Three Considerations for Measuring Return on Investment from Threat Hunting

by | Jul 8, 2020 | Blog

Threat hunting often has ill-defined metrics for organizations attempting to measure “return on investment.” If an analyst isn’t finding bad actors in the environment, leadership may question the value they are bringing. If they are finding a lot of actors, leadership may question how effective they are at their job if incident response is constantly being called for false alarms. Furthermore, questions will arise, depending on how long the actors were present in the network, the severity of the breach and if disclosures need to occur.
In almost all of the above scenarios, a threat hunter’s job is usually limited by not having enough visibility to make the appropriate detections. In the case of threat intelligence, sometimes there is too much information, which we will cover in forthcoming blogs.
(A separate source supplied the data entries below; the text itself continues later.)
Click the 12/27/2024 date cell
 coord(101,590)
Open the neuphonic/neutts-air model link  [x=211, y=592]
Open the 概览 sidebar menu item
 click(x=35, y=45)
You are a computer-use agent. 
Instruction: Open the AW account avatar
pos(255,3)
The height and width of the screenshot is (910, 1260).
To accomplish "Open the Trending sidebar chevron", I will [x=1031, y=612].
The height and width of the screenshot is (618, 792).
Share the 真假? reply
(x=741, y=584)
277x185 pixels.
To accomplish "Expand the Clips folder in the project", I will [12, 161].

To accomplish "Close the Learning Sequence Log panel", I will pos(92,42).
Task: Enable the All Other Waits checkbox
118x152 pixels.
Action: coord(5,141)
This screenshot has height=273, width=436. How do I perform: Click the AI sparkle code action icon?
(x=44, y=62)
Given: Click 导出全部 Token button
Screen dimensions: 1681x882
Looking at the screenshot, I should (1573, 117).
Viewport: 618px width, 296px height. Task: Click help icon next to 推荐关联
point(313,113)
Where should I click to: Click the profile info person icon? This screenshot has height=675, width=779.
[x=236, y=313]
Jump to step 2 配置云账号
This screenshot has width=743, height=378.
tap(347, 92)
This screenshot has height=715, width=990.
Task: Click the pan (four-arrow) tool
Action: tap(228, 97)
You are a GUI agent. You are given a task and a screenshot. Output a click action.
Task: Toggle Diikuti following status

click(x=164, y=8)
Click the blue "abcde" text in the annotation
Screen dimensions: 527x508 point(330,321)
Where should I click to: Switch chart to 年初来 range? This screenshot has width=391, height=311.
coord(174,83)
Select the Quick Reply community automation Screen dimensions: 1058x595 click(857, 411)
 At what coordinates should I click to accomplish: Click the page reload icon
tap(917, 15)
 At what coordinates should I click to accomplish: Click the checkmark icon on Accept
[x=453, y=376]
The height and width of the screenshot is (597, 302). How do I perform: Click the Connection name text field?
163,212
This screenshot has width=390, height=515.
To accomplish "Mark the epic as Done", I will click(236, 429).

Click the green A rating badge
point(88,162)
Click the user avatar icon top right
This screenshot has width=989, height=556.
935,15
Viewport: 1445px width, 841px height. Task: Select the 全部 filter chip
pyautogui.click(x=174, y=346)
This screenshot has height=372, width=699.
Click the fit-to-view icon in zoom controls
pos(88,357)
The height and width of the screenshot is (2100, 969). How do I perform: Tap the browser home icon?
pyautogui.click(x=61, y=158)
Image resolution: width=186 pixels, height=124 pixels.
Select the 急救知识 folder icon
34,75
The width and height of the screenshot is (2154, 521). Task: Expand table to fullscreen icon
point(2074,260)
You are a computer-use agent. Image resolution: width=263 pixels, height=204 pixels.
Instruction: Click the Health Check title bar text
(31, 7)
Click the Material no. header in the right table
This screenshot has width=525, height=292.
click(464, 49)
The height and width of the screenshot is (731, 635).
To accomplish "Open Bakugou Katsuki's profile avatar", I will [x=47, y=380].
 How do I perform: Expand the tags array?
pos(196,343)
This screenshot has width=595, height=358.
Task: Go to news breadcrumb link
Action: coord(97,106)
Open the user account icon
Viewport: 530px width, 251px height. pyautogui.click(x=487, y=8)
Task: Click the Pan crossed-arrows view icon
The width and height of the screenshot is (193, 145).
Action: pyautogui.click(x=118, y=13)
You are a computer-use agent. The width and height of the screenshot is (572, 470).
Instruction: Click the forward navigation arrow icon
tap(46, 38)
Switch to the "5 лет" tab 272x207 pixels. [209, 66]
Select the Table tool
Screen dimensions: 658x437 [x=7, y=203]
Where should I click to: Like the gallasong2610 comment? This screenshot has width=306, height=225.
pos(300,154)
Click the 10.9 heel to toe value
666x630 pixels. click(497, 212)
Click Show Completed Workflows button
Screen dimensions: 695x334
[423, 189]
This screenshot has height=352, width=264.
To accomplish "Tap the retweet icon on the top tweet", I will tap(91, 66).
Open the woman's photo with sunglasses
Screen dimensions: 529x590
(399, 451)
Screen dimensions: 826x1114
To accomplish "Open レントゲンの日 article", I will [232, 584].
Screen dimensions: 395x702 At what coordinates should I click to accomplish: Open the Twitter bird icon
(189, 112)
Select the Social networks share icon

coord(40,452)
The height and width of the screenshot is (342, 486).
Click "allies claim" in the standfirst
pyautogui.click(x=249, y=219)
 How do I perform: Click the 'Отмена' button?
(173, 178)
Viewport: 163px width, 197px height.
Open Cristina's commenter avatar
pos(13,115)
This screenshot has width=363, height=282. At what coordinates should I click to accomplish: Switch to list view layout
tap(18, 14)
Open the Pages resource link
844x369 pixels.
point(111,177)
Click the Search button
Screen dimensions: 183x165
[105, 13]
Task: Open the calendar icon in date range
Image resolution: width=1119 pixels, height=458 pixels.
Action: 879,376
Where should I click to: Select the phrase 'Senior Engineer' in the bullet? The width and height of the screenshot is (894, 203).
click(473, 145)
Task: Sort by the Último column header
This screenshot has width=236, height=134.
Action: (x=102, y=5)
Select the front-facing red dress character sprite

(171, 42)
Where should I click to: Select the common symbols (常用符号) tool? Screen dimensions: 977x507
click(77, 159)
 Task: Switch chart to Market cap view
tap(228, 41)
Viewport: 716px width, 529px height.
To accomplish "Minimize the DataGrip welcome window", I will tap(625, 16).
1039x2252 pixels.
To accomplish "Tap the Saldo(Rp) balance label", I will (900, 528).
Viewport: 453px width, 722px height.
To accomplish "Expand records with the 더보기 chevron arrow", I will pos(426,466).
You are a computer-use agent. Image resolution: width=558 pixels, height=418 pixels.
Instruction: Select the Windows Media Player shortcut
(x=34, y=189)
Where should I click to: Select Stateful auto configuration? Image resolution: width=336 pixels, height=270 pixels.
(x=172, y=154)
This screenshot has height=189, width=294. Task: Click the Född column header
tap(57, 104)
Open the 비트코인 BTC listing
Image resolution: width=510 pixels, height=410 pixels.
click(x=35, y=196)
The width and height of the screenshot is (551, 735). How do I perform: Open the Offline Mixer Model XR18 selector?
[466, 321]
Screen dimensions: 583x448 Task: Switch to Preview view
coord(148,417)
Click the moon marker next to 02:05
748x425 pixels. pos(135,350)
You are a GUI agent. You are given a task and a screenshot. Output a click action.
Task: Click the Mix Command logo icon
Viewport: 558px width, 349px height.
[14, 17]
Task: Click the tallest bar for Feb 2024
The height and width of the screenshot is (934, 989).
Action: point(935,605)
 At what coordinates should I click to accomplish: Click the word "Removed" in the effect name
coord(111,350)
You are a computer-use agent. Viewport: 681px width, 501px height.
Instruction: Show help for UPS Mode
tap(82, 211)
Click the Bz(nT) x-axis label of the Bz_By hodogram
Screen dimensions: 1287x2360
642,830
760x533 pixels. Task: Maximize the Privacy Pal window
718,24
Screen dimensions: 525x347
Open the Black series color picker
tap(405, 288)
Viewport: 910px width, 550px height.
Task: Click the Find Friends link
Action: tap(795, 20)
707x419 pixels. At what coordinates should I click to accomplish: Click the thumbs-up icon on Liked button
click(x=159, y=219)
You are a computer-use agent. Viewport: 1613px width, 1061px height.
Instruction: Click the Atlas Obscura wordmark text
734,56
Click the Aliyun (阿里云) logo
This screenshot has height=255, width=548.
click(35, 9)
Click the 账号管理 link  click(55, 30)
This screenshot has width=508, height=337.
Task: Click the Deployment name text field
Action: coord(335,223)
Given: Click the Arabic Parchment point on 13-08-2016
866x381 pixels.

Below are some considerations for level setting expectations and deriving the appropriate metrics for threat hunters.

Create a Coverage Map

After determining the set of actors that are likely to target the enterprise (nation state, criminal groups, hacktivists, insider threat, and script kiddies), create a coverage map for the purpose of identifying collection gaps.

The MITRE ATT&CK framework identifies many tactics and techniques utilized by threat actors. While selecting various TTPs allows an organization to identify and address the gaps that matter, this may not be possible for a couple reasons, mainly:

  1. Logging is insufficient
  2. Detecting may require a defensive tool that is not in the budget

Therefore, a cyber analytics repository needs to be created.

Use a Cyber Analytics Repository

A Cyber Analytics Repository (CAR) is a catalog of product-specific queries used to hunt TTPs identified in the coverage map.

For example, if an organization uses Splunk, the query will be in SPL. f an endpoint detection and response agent (Endgame, for example) is used, the query will be in EQL, etc.

The CAR may also include use cases from which to create alerting rules. We shared some thoughts here on how to develop use cases for threat hunting.

Create Metrics Based on Company-wide Actions

Threat hunting is not just about finding bad actors; it’s about driving threat and risk mitigation in conjunction with security operations, security engineering, risk and compliance, policy and the appropriate business unit.

Threats include malicious or suspicious activity on the network. Risks include coverage gaps, missing logs, or missing alerts. Both should be tailored to an organization’s requirements.

It is not enough to discover a threat actor on a network or a coverage gap. Threat hunters must reach out to the appropriate teams in an organization with suggestions on how to remove threats and close gaps.

Further, not all findings will have equal value. For example, discovering an advanced threat actor on a network will have much more value than finding adware on an endpoint. It is important to define values for findings and to keep track of these values to demonstrate the return on investment that the threat hunt team brings to an organization.

To ensure that findings are addressed, the threat team must track closure. At the end of each quarter, the team can provide these metrics to management. In turn, management can use the metrics as a guide to allocate resources.

For example, the threat hunt team may have discovered risks and gaps that fell under the onus of the security engineering team. By the end of the quarter, if the security engineering team has only actioned a small percentage, management can consider allocating additional resources to that team.